By Roberta F., CC BY-SA 3.0, https://commons.wikimedia.org/w/index.php?curid=2792403

10. That is what the Kingdom of God is all about. It’s about “God-relations” being healed. Here’s one description (Luther, Large Catechism, Lord’s Prayer, Second Petition): “What is the kingdom of God? Answer: simply what we learned in the Creed, namely that God sent his Son, Christ our Lord, into the world to redeem and deliver us from the power of the devil and to bring us to himself and rule us as a king of righteousness, life, and salvation against sin, death, and an evil conscience. To this end he also gave his Holy Spirit to teach us this through his holy Word and enlighten and strengthen us in faith by his power. We pray here at the outset that all this may be realized in us and that…led by the Holy Spirit many may come into the kingdom of grace and become partakers of salvation, so that we may all remain together eternally in this kingdom.”
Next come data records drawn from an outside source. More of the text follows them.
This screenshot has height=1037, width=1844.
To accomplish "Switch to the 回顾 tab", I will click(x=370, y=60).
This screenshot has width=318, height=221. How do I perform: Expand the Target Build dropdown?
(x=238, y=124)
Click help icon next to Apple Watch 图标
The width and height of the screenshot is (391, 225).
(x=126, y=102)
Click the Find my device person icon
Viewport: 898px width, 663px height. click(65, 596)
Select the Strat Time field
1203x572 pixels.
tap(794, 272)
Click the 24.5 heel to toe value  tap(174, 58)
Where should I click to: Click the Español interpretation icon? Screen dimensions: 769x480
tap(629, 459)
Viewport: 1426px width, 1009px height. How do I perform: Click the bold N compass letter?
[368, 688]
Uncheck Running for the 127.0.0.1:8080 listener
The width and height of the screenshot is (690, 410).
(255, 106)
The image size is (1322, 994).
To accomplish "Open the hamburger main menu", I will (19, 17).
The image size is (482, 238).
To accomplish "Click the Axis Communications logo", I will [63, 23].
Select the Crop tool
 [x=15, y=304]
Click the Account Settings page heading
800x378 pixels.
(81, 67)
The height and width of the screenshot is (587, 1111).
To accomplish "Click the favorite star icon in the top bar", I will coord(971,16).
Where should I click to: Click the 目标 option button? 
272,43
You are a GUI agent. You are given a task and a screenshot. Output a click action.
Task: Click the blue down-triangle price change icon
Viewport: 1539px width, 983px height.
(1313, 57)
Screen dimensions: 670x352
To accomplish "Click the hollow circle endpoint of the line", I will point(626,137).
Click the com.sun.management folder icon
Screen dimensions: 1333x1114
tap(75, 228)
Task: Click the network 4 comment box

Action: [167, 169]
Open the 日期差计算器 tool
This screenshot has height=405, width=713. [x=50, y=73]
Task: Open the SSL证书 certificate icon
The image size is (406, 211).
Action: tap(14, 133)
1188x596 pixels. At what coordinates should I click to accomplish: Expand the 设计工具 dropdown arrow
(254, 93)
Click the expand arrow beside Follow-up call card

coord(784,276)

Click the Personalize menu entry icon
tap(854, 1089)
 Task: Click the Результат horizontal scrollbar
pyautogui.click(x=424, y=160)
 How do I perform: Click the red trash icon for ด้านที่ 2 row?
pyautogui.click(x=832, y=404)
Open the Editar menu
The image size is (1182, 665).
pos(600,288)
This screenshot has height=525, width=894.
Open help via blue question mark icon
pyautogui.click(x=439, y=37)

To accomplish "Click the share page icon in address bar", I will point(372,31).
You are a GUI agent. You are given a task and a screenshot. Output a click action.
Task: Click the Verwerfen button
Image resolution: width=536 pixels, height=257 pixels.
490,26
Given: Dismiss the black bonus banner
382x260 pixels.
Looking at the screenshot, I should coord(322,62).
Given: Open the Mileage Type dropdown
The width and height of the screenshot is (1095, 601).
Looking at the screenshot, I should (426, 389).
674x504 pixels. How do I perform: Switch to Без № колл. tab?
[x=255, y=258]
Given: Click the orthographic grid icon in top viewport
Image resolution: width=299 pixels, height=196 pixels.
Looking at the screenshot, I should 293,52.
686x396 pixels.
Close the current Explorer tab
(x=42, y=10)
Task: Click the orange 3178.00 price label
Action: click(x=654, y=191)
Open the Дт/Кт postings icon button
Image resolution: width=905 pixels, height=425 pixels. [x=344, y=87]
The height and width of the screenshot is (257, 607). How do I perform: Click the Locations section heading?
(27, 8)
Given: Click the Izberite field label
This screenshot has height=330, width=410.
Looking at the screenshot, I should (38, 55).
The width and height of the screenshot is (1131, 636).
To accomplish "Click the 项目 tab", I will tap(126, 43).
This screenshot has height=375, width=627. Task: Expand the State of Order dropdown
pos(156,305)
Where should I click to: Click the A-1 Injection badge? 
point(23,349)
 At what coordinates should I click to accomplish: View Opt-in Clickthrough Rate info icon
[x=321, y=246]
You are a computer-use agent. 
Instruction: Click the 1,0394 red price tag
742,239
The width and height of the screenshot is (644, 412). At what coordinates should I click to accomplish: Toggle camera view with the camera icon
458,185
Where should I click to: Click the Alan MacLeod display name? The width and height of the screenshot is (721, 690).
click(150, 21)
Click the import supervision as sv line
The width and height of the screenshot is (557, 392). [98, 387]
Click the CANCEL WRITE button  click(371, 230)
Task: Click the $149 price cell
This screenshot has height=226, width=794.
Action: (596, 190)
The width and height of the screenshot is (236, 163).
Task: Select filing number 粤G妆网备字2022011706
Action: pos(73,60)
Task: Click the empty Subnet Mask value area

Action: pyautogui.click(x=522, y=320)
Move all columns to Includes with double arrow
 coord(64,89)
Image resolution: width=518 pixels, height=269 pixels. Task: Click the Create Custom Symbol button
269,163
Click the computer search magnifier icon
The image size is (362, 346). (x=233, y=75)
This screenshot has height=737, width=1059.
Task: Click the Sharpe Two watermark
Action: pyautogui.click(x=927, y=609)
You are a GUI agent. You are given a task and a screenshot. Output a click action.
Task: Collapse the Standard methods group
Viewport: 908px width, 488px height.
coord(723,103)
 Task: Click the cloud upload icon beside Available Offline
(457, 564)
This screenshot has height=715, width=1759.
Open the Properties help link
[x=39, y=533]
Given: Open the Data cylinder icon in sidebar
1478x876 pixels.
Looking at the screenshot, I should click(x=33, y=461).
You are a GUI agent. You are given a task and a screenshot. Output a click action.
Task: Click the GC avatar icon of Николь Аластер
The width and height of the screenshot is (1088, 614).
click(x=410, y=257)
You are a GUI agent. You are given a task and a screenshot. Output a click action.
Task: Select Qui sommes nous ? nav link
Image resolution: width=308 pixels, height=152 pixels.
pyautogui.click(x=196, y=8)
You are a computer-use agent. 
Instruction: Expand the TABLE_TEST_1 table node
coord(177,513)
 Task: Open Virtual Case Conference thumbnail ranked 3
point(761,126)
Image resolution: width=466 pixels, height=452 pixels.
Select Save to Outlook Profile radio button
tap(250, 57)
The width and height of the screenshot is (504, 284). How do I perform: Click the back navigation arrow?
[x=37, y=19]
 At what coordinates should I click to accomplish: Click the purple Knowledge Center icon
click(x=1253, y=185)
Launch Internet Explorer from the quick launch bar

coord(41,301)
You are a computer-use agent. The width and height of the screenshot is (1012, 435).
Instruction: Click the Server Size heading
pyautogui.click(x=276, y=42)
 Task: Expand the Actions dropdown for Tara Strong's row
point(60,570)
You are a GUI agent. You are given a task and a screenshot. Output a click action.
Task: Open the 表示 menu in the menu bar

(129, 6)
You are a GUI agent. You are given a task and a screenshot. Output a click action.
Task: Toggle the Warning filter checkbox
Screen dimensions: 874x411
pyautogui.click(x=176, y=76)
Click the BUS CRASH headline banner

Christ’s kingdom is a Good-News promise in God-relations. It’s coram deo stuff. The word “eternally” in the last line above signals both the kingdom’s turf (vis-a-vis the Eternal One) and its durability (forever and ever). Partial paradises in human relations, even extensive world-peace and equity-justice among peoples, are not “what is the Kingdom of God.” For one thing, they cannot pass the “eternal” durability test. In Jesus’ words, they still “pass away.” They are part of heaven-and-earth. They are never death-proof. Death-proofing is a coram deo agenda.

You have to have death behind you in order to be death-proof for the future. Which comes with the peace and justice generated by the Mangered Messiah. Which was the peace the angelic messengers were proclaiming. Yes, it was “on earth” (Hallelujah!) but it was a Peace with God (double Hallelujah!) that earthlings can never pull off. This promissory peace renders its trusters death-proof, Judgment Day survivors, even before it happens. This is the promise all Christ-trusters cling to—also as they take their last breath. The last line of Luther’s apocalyptic hymn “A Mighty Fortress” highlights its chutzpah: “Das Reich muss uns doch bleiben”—this Kingdom MUST be ours forever.” Why the “must”? God has “gotta” do it. He promised.

Peace (you know whose) and Joy (ditto)!